Information given:
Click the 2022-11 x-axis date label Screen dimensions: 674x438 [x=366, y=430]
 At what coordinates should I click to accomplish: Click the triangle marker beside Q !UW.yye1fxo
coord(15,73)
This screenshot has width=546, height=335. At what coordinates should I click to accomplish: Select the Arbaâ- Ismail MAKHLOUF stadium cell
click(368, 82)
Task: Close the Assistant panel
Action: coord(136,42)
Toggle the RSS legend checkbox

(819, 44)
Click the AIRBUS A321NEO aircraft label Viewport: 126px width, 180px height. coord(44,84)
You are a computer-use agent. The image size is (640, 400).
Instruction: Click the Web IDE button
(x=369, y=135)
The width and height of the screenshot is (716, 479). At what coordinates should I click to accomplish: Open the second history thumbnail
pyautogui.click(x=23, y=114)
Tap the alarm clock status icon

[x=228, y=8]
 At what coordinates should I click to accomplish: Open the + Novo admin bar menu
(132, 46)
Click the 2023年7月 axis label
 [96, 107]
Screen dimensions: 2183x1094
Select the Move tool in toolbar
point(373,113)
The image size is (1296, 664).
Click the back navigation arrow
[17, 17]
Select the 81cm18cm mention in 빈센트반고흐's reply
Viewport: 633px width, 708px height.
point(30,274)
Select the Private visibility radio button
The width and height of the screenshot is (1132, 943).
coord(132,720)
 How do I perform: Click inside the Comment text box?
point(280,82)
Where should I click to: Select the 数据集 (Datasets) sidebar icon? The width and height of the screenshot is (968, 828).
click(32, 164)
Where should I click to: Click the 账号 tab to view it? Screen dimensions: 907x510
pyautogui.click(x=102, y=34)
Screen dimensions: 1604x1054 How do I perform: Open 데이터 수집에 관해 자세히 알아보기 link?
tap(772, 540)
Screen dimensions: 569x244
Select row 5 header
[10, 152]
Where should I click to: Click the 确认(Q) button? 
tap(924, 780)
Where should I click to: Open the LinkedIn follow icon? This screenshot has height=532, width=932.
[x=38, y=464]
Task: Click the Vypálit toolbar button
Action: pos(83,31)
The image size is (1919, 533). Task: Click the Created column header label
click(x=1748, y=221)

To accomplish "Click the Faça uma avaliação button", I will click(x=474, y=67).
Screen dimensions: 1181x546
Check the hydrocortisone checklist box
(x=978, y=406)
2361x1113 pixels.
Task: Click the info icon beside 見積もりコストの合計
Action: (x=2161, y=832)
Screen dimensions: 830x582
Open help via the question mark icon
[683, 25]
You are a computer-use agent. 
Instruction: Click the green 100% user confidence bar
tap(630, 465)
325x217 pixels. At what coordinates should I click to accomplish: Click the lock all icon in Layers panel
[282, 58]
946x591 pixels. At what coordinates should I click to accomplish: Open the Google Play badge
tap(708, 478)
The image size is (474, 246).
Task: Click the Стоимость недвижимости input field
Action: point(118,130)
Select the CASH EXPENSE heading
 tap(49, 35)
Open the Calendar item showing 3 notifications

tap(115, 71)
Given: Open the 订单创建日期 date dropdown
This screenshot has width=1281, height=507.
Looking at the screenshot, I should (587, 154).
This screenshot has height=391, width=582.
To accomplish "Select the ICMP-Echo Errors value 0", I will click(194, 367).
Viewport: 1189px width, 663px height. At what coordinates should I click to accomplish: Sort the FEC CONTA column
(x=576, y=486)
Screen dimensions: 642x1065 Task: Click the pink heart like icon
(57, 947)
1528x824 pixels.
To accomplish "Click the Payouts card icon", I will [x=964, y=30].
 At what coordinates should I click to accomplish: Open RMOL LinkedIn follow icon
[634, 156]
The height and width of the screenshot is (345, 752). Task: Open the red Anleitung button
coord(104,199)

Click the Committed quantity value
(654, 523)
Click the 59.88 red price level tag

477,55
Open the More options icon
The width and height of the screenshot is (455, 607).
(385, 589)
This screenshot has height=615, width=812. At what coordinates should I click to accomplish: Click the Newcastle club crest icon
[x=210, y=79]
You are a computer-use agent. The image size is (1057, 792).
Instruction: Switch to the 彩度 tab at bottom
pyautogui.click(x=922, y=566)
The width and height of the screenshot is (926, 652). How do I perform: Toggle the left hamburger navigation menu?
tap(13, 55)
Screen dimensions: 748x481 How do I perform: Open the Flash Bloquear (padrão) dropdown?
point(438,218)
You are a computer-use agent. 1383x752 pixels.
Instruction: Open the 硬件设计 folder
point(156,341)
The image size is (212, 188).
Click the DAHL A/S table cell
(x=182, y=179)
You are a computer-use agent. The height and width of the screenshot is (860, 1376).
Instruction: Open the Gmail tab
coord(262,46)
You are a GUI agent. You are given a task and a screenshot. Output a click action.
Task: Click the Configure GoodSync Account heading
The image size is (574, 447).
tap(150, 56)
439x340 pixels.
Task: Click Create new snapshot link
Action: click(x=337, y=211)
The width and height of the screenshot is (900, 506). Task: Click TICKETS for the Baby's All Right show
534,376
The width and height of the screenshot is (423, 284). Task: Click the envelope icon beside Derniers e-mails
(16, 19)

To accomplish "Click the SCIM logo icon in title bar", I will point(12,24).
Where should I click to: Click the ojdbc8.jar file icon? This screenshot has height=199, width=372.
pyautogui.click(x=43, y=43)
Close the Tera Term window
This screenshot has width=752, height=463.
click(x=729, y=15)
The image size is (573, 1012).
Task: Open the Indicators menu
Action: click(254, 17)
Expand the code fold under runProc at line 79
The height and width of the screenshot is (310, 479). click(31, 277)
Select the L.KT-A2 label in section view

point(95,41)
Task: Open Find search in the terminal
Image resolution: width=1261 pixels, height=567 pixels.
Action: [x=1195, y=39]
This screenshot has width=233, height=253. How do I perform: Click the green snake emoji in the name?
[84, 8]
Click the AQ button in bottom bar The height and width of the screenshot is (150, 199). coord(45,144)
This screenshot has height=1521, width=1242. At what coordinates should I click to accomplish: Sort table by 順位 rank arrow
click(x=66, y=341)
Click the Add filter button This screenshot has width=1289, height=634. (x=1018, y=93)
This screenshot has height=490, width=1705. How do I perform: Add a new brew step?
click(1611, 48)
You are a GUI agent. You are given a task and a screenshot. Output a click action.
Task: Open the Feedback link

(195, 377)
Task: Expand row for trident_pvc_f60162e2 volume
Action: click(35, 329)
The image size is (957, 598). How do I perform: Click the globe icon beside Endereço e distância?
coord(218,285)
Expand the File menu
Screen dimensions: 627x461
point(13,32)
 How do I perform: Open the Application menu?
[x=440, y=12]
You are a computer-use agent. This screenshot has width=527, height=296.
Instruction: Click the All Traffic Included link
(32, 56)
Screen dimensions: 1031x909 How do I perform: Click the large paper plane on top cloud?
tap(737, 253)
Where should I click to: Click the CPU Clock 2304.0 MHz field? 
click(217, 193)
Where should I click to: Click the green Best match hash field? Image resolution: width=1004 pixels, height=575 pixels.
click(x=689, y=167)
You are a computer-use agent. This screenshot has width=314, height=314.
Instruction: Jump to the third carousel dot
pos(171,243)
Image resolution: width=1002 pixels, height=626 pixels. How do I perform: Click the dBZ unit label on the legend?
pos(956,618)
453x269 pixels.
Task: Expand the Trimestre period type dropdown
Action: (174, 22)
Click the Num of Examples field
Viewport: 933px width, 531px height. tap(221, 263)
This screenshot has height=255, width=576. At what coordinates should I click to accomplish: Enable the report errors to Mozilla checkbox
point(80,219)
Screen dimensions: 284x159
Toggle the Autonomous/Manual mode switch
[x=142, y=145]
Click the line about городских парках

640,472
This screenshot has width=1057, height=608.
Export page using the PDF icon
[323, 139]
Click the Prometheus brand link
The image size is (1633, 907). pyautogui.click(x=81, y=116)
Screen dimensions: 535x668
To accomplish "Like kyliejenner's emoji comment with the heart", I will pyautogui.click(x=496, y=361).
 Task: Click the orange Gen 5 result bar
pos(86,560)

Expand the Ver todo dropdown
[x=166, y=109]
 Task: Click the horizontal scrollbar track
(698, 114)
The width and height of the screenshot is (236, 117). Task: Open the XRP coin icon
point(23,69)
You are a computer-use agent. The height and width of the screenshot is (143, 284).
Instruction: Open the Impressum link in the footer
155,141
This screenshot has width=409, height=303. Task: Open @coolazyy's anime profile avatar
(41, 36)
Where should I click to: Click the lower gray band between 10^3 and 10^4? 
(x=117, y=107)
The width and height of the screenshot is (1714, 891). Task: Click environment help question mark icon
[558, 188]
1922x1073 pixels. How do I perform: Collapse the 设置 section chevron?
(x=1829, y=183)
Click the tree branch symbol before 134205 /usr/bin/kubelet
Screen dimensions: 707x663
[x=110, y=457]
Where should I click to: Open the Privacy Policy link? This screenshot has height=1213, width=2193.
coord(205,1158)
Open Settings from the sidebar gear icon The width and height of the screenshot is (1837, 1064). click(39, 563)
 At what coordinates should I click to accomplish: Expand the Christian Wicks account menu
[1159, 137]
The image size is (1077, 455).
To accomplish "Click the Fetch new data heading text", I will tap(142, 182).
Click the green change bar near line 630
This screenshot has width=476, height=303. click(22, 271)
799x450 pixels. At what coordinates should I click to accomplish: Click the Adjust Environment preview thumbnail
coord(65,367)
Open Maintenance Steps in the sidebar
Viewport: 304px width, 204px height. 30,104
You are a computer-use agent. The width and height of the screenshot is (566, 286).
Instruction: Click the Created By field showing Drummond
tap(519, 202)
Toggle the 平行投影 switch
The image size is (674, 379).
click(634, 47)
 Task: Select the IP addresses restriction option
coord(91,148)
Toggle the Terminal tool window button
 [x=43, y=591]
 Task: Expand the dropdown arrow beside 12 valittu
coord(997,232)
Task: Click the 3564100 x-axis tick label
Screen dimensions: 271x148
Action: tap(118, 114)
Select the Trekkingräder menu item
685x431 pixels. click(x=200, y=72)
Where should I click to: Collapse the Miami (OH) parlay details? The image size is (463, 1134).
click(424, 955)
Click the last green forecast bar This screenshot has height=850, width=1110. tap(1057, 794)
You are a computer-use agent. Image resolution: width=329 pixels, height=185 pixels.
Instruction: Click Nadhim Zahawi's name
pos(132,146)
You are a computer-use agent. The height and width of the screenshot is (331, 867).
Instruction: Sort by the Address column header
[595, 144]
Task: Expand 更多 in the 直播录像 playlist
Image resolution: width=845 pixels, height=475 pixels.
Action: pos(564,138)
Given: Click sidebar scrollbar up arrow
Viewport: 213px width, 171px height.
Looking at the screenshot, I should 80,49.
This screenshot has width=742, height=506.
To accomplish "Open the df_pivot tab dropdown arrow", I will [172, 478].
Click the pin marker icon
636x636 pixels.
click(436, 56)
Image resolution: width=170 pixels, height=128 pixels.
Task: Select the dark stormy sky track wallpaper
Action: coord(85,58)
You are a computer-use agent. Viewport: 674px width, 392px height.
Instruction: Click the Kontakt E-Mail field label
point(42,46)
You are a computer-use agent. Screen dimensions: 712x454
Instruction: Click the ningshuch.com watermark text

Direction: Please rewrite the records as a numbered list, from the line with "Click the pin marker icon" up to and including the line with "point(42,46)", leaving out any blank lines.

Response to the exercise:
1. Click the pin marker icon
2. 636x636 pixels.
3. click(436, 56)
4. Image resolution: width=170 pixels, height=128 pixels.
5. Task: Select the dark stormy sky track wallpaper
6. Action: coord(85,58)
7. You are a computer-use agent. Viewport: 674px width, 392px height.
8. Instruction: Click the Kontakt E-Mail field label
9. point(42,46)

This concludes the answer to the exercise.